Machine Learning Assisted Web Application for Identifying Beneficial Drug Candidates for Genetic Alterations in Cancer Patients

Hakan Bozcuk
DOI: https://doi.org/10.1101/2024.06.03.24308392
2024-06-04
Abstract:Background: Precision medicine in oncology relies heavily on molecular genetic data, primarily obtained from Next-generation sequencing (NGS) tests. However, the complexity of these data and the need to match genetic alterations with specific drug candidates pose significant challenges for clinicians. To simplify this process, a user-friendly web application has been developed. This app facilitates the matching, graphical presentation, and clustering of treatment options for specific genetic alterations, making it easier for clinicians to interpret and apply the results in patient care. Materials and Methods: Utilizing the application programming interface (API) of the Drug-Gene Interaction Database (DGIdb 4.0), a web application was developed in Python to list drugs that interact with specific genetic changes. The application features a user-friendly display achieved through graphical representation and web scraping for gene-related information. Additionally, unsupervised machine learning, specifically K-means cluster analysis, was employed to categorize drug candidates based on their interaction scores with the genetic alteration in question. To enhance the interpretability of the results, the web app also provides key references and web links to the relevant drug interactions. Results: The developed web application successfully filtered, listed, and displayed the gene interaction results. Utilizing an unsupervised machine learning algorithm, the app identified three optimal clusters of drug candidates based on their efficacy potentials using the Elbow Method. The cluster analysis demonstrated strong performance, evidenced by the following metrics for BRAF mutations: a Silhouette score of 0.74, a Davies-Bouldin index of 0.44, and a Calinski-Harabasz index of 475.96. Additionally, the web app effectively extracted and defined relevant gene information and identified key references for each genetic alteration within the cloud database. Conclusion: The web application developed in this study provides a user-friendly platform for classifying and interpreting drug candidates based on the presence of specific genetic alterations in cancer patients. This tool is expected to enhance the accessibility and usability of genetic data, aiding clinicians in making informed treatment decisions.
What problem does this paper attempt to address?

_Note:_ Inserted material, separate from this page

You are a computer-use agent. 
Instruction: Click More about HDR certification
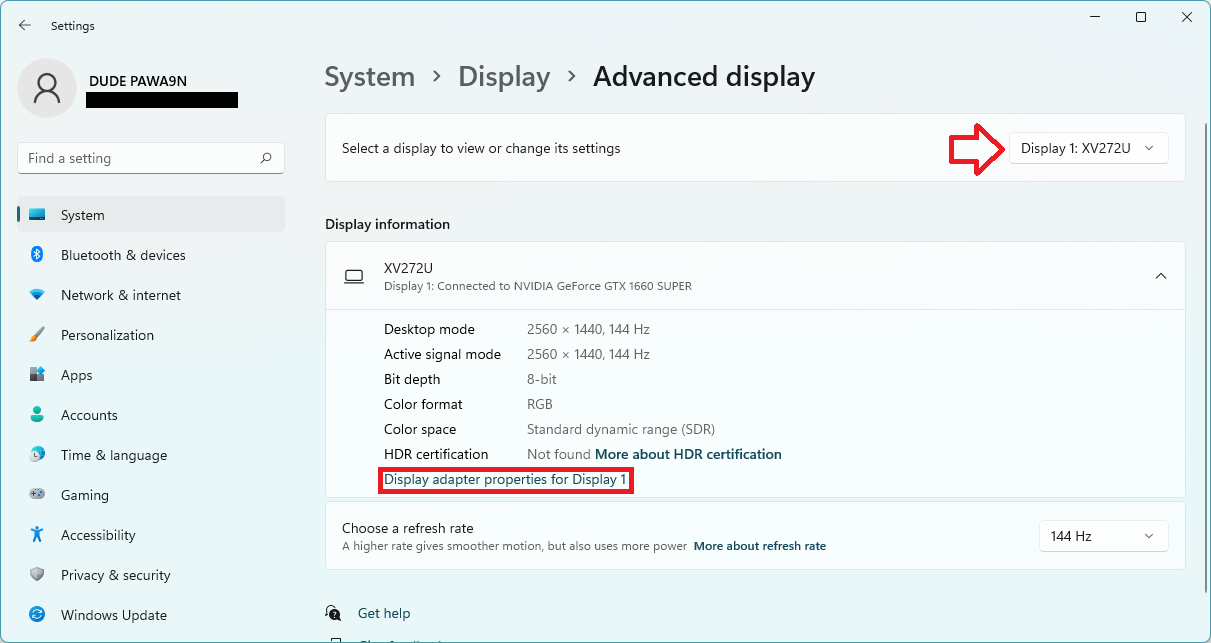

The problem that this paper attempts to solve is how to use machine - learning - assisted web applications to identify potentially beneficial drug candidates associated with specific gene alterations in cancer patients. Specifically, the paper focuses on how to simplify the process from molecular genetic data (primarily obtained through next - generation sequencing technologies) to matching specific drug candidates in the field of precision medicine, in order to help clinicians more effectively interpret and apply these data in patient treatment. The paper proposes a user - friendly web application that is able to: - List drugs that interact with specific gene changes; - Provide gene - related information through graphical representation and web - scraping techniques; - Classify drug candidates according to the interaction scores between drugs and specific gene alterations using unsupervised machine - learning algorithms (especially K - means clustering analysis); - Provide key references and network links of related drug interactions to enhance the interpretability of the results. Through this method, this study aims to improve the accessibility and usability of genetic data, thereby helping clinicians make more informed treatment decisions.